Segment Start: Supplied information

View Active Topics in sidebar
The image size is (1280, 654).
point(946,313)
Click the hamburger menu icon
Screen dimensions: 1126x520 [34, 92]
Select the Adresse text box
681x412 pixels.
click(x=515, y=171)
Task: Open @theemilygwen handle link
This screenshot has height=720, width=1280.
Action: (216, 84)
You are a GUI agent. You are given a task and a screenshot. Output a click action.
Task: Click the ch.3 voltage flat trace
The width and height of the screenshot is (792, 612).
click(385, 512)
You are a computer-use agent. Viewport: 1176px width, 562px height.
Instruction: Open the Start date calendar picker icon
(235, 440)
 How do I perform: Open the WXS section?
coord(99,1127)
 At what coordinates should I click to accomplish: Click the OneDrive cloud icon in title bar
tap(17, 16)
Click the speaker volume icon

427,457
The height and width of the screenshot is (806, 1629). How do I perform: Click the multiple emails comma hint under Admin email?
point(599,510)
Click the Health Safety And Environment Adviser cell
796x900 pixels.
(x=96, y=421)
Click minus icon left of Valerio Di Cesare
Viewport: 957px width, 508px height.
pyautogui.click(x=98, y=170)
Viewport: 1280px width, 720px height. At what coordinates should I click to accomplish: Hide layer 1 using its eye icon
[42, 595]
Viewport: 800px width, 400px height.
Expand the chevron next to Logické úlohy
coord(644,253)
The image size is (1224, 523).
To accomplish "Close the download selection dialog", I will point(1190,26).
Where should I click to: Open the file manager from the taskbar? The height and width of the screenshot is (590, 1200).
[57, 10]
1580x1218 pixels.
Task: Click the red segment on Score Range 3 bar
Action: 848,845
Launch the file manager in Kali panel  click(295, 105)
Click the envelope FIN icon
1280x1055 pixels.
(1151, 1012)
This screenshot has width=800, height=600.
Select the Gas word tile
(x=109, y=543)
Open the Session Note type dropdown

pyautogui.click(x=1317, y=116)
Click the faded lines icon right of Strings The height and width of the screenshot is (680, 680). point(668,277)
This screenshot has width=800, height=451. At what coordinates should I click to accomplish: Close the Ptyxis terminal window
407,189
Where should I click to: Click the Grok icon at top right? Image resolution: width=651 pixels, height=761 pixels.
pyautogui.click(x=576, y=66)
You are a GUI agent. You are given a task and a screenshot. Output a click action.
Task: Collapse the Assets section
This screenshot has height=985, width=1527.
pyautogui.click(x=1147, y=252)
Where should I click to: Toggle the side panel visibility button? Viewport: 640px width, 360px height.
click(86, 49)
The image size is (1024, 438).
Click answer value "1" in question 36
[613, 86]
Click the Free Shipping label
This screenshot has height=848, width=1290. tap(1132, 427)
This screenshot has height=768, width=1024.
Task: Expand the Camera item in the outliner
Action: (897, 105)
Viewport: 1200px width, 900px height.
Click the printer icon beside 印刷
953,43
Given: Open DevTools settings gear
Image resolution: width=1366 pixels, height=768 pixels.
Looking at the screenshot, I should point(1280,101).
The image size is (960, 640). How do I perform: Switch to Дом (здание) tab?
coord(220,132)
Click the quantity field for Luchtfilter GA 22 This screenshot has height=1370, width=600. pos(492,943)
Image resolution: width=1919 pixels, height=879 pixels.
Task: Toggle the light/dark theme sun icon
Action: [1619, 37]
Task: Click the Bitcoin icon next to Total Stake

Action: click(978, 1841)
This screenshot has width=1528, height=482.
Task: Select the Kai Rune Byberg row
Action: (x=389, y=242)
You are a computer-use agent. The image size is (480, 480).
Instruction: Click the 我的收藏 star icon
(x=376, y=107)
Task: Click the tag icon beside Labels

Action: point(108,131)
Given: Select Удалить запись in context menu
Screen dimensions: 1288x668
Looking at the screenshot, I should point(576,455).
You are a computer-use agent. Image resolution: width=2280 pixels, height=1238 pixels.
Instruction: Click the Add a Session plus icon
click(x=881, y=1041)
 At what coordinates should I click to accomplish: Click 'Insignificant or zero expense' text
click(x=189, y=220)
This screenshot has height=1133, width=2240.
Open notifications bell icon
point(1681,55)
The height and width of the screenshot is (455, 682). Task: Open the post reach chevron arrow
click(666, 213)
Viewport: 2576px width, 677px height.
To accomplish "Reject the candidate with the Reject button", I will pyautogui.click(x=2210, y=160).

Segment End: Supplied information

Exercise requirements: Whenever the word "computer" appears in a line above, copy that line.

Result of the exercise:
You are a computer-use agent. Viewport: 1176px width, 562px height.
You are a computer-use agent. The image size is (480, 480).
You are a computer-use agent. Image resolution: width=2280 pixels, height=1238 pixels.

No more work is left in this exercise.